A decisão da Câmara Municipal do Funchal de assinalar o 46º aniversário do 25 de abril realizando, entre outras iniciativas, um espetáculo de fogo-de-artifício, levou o Grupo de Deputados Municipais do CDS na Assembleia Municipal do Funchal a uma posição de discordância, considerando ser um “mau exemplo aos Funchalenses e não respeita os sacrifícios que estão a fazer, aos quais é pedido que não participem em celebrações, que fiquem confinados em casa, que fechem as empresas, e que não vão trabalhar ainda que não tenham como pagar as suas contas”.
O CDS “não compreende que, durante o mês de março, quando a maioria dos eventos e espetáculos já estavam a ser cancelados, a autarquia tenha adjudicado o aluguer de equipamentos de som, iluminação, backline e palco para o espetáculo alusivo às comemorações do 25 de abril pela quantia de 348 mil euros; Numa altura em que todos deveríamos concentrar esforços no combate à pandemia, procurando soluções para mitigar este inimigo de todos os Funchalenses, chamado Covid – 19, não se compreende que a CMF utilize dinheiros públicos num espetáculo de fogo-de-artificio, colocando postos em todas as Freguesias”.

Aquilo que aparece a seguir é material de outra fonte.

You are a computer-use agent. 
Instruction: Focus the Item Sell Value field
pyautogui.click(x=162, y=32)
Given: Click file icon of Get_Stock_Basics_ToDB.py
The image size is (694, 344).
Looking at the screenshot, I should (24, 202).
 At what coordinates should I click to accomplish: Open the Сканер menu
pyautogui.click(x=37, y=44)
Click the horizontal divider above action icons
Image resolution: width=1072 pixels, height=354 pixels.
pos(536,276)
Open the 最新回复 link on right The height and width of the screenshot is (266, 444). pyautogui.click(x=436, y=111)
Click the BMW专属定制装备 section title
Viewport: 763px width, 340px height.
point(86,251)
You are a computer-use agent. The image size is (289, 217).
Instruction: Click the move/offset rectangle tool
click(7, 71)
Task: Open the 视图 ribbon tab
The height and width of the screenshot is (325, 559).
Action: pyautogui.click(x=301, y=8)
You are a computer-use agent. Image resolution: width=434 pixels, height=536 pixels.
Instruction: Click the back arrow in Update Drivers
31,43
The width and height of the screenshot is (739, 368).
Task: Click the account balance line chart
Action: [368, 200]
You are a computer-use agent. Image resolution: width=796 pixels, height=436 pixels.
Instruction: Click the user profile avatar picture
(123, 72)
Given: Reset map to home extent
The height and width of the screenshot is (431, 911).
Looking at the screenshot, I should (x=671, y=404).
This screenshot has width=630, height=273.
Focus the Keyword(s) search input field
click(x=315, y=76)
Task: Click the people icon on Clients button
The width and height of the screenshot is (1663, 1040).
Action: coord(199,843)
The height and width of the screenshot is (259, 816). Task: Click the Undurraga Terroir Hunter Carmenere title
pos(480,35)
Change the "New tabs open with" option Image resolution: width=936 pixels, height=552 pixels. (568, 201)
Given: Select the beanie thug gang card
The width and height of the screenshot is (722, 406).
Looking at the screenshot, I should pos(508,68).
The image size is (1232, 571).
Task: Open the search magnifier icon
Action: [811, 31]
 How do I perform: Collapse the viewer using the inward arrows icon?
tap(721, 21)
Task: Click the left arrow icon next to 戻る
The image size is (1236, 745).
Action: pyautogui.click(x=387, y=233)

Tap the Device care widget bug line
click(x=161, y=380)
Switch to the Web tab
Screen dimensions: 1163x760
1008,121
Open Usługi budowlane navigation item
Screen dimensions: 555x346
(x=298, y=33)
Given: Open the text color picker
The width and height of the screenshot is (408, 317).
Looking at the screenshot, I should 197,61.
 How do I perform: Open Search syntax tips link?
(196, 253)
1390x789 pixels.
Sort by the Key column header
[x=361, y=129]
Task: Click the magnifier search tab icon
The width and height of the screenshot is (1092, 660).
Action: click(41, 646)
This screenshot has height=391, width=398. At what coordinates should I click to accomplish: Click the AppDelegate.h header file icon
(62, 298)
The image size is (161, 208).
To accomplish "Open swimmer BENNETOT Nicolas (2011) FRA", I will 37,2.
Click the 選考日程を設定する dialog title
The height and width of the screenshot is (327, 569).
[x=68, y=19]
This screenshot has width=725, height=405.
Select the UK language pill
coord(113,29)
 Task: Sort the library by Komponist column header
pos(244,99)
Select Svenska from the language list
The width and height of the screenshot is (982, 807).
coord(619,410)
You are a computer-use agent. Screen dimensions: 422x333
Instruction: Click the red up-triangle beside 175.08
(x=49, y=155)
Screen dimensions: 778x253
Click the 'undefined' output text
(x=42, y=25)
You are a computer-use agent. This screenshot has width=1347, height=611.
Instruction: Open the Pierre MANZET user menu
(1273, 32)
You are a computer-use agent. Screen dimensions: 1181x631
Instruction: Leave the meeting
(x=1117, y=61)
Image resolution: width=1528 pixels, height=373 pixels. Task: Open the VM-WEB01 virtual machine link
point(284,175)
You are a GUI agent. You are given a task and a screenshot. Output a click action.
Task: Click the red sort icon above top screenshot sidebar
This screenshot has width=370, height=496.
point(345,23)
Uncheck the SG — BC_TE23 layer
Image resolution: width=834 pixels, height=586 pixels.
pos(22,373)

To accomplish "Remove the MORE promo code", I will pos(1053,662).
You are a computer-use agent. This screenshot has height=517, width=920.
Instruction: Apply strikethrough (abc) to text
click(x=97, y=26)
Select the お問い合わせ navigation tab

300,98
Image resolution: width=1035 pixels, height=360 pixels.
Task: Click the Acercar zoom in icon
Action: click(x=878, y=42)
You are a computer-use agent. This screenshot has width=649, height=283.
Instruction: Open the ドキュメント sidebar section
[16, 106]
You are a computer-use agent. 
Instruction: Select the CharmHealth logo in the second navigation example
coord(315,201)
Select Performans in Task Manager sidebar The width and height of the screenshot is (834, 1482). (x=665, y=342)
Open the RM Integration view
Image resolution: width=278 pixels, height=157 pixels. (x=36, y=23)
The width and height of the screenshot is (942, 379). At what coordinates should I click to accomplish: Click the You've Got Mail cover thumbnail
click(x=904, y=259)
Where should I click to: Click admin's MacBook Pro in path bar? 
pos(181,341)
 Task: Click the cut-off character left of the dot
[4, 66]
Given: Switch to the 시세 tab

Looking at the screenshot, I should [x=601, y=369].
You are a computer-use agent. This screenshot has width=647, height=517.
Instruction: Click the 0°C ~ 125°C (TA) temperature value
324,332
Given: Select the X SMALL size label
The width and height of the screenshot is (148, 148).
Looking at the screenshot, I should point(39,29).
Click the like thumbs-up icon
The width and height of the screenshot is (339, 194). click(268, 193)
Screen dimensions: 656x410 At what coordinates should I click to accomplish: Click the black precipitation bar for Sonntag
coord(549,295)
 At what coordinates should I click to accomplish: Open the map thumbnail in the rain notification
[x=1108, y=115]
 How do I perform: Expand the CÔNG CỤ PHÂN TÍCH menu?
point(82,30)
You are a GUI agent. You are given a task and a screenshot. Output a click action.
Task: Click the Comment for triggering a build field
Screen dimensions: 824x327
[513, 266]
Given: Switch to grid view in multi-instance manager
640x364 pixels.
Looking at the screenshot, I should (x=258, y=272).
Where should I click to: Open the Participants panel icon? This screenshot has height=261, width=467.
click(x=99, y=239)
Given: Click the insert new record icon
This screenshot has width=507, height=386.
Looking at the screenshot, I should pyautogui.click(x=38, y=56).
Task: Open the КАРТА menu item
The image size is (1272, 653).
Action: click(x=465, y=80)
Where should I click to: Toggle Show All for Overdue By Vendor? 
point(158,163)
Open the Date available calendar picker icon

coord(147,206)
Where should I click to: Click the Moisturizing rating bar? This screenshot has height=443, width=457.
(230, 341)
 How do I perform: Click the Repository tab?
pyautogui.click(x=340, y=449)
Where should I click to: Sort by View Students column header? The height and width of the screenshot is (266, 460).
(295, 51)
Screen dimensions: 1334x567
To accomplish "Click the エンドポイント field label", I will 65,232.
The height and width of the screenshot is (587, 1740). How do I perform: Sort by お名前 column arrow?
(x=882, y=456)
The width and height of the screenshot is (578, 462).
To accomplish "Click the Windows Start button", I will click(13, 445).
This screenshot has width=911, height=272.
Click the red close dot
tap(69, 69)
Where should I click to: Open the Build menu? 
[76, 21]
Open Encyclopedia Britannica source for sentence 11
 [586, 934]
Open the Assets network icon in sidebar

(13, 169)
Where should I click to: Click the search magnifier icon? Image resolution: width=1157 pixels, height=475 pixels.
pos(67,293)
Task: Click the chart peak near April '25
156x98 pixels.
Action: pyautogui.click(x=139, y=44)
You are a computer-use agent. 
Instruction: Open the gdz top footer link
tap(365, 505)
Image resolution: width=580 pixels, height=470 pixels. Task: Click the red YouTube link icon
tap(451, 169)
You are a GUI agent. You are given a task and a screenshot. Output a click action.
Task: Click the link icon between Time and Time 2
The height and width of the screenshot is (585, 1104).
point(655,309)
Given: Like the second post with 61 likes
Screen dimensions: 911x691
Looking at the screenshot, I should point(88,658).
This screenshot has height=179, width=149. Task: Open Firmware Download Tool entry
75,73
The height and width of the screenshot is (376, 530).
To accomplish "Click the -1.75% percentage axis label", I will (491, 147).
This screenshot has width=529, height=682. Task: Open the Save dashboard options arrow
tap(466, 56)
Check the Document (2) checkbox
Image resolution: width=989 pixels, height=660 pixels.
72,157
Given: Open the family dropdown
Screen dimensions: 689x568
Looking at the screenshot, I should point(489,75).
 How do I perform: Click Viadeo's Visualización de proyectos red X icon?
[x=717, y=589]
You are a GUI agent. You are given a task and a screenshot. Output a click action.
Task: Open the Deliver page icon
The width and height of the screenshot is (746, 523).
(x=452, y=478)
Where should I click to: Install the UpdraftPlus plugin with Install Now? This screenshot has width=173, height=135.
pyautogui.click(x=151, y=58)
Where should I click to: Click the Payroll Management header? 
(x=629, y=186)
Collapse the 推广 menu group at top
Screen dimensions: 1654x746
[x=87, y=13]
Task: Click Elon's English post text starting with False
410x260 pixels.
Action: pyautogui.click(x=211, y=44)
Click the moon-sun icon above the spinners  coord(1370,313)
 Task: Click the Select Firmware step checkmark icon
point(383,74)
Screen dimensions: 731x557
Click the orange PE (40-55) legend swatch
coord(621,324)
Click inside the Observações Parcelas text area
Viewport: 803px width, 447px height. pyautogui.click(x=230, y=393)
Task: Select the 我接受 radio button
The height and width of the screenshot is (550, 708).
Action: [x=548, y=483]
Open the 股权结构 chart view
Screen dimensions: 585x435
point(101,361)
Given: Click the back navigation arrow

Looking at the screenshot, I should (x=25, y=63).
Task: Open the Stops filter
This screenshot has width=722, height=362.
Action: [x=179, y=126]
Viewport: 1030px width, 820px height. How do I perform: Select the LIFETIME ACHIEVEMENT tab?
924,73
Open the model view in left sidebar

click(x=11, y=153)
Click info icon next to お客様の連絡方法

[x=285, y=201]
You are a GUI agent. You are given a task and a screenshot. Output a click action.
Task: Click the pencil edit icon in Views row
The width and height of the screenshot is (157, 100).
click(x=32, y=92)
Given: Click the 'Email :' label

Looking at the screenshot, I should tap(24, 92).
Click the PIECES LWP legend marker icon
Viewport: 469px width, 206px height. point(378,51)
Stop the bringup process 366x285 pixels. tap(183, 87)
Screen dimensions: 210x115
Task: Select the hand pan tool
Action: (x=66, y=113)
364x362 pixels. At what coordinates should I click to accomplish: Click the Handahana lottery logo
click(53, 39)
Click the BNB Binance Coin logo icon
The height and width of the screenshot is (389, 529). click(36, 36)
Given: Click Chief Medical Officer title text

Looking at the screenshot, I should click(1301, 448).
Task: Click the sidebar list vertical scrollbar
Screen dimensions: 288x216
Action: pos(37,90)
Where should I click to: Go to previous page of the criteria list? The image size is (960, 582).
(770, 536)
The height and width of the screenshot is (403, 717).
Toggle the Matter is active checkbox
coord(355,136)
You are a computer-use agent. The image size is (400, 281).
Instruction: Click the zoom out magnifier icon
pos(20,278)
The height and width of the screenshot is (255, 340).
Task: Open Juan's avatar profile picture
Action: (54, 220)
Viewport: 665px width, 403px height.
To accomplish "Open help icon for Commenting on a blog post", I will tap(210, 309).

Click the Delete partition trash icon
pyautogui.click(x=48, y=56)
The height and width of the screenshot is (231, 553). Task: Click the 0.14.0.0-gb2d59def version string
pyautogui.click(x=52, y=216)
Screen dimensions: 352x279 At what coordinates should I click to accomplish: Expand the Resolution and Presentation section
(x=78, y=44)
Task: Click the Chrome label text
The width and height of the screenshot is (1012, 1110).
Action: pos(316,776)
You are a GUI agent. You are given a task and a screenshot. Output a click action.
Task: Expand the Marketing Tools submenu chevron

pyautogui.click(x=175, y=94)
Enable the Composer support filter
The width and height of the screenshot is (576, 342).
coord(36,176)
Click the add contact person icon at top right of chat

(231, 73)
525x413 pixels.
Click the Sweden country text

“Estamos perante uma pandemia sem precedentes e a Câmara Municipal do Funchal deverá, na nossa opinião, começar a delinear um plano de intervenção social que tenha o cidadão na linha das suas prioridades e só depois pensar em concertos e espetáculos que, no atual momento, não fazem qualquer sentido; Não está em causa importância de celebrar esta data histórica, mas no momento excecional que vivemos, de Estado de Emergência, haveria certamente outras formas de celebração menos dispendiosas e com o mesmo impacto. A CMF deveria usar a liberdade que se assinala com o 25 de abril para agir com responsabilidade e honrar os sacrifícios Funchalenses têm feito”.